I stopped wearing my star because I didn't like wearing jewelry anymore, and it kept sticking me, and none of my friends were wearing stars or crosses or anything. Some of the Jewish kids I met belonged to the synagogue across the highway, and most of the other kids I knew went to church somewhere. I went to Sunday school, in the YMHA in Paterson; it made the North Bergen branch look like it had been built that morning. This place gave new meaning to creepy, dark, and scary, especially on a Sunday morning when the only sounds in the building came from the old men going to and from the pool.
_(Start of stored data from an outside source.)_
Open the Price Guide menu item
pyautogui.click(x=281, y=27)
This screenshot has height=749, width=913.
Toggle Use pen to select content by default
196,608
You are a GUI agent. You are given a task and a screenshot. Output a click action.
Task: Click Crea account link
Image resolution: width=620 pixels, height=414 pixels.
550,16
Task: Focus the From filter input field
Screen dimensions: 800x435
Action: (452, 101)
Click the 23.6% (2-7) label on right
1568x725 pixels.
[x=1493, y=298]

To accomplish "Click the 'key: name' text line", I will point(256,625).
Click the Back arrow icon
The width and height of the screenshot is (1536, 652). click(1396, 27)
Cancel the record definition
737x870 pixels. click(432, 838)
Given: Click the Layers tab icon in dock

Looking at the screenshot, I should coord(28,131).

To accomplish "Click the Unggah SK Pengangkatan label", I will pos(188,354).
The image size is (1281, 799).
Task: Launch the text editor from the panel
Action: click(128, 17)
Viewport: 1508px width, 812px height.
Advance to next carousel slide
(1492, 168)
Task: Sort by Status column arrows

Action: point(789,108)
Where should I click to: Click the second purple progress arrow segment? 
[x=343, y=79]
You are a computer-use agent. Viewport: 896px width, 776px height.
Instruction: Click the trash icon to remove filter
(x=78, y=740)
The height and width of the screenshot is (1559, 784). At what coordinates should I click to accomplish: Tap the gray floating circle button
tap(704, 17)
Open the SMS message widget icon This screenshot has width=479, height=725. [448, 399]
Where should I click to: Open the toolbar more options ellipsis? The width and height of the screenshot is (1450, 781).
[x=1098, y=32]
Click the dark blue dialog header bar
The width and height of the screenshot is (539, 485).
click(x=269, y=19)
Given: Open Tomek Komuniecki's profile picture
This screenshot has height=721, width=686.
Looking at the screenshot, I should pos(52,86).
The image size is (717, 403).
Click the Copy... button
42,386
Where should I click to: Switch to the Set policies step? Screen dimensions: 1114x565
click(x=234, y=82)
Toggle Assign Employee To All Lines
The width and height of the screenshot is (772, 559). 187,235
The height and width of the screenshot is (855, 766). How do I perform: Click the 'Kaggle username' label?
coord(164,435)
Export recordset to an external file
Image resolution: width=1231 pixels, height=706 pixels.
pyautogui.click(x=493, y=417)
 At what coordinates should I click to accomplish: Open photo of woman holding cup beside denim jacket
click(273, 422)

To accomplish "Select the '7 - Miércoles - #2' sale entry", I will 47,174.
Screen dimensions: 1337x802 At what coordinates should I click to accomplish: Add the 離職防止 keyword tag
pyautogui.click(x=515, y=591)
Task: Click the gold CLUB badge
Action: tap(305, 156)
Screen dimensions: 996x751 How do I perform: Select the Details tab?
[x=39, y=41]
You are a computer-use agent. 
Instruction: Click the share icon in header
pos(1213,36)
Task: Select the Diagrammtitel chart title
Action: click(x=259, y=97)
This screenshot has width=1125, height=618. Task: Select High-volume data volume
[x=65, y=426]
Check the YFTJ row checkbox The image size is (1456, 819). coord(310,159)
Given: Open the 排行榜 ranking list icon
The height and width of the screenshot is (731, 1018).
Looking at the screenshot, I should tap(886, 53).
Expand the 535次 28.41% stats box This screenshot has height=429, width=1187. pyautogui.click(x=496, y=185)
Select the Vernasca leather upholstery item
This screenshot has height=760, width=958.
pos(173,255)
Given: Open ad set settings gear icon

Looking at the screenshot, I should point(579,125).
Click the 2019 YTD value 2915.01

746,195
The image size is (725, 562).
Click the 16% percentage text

Still, no one in my house went to synagogue or seemed to believe in anything; my parents just wanted me to be culturally literate in my own background. After a few months they pulled me out of the Y Sunday School (Thanks, Mom! Thanks, Dad!) and found someplace new. Some local organization had decided to open a non-religious (yes, that's right) Sunday school for the local Jewish kiddies, which would be held each Sunday just up the block in my very own real school. The Sunday school group rented the space, and once in a while I actually read Bible stories at my own third-grade desk. They didn't teach us Hebrew (feh!) but Yiddish. If only I had paid attention. We had big Purim parties, you know, the Jewish Halloween where every little girl dresses as Queen Esther. This Sunday school lasted for a year or two, I think.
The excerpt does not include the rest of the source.